* TASK TO COMPLETE
Copy out the lines from the start of the records through the line containing "6, 864, 14)", both ends included, without changing anything.

* DATA EXCERPTS
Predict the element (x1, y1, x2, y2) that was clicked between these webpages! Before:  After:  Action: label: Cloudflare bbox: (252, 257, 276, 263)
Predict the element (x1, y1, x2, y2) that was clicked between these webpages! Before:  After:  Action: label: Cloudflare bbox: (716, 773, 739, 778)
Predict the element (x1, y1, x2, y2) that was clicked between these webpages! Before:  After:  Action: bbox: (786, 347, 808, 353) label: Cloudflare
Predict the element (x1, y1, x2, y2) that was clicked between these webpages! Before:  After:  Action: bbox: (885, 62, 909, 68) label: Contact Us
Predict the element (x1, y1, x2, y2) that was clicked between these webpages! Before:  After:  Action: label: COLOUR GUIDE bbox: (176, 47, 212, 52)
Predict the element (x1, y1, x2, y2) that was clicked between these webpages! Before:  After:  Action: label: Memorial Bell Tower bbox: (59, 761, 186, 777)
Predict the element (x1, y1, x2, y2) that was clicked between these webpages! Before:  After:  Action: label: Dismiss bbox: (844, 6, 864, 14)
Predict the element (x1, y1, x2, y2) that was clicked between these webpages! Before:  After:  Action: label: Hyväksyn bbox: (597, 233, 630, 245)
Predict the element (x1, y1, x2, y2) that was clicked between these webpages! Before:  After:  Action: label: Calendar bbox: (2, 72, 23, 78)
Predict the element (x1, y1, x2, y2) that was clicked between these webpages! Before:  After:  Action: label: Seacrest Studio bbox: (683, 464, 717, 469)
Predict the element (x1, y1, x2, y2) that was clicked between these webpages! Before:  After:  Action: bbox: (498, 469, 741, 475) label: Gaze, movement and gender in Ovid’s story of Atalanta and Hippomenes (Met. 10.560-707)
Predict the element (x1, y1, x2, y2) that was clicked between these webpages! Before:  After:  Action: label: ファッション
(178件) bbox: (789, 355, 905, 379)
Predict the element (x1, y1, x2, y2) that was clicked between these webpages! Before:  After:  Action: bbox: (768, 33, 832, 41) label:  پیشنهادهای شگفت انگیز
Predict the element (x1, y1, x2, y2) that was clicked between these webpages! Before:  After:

* WRITTEN SOLUTION
Predict the element (x1, y1, x2, y2) that was clicked between these webpages! Before:  After:  Action: label: Cloudflare bbox: (252, 257, 276, 263)
Predict the element (x1, y1, x2, y2) that was clicked between these webpages! Before:  After:  Action: label: Cloudflare bbox: (716, 773, 739, 778)
Predict the element (x1, y1, x2, y2) that was clicked between these webpages! Before:  After:  Action: bbox: (786, 347, 808, 353) label: Cloudflare
Predict the element (x1, y1, x2, y2) that was clicked between these webpages! Before:  After:  Action: bbox: (885, 62, 909, 68) label: Contact Us
Predict the element (x1, y1, x2, y2) that was clicked between these webpages! Before:  After:  Action: label: COLOUR GUIDE bbox: (176, 47, 212, 52)
Predict the element (x1, y1, x2, y2) that was clicked between these webpages! Before:  After:  Action: label: Memorial Bell Tower bbox: (59, 761, 186, 777)
Predict the element (x1, y1, x2, y2) that was clicked between these webpages! Before:  After:  Action: label: Dismiss bbox: (844, 6, 864, 14)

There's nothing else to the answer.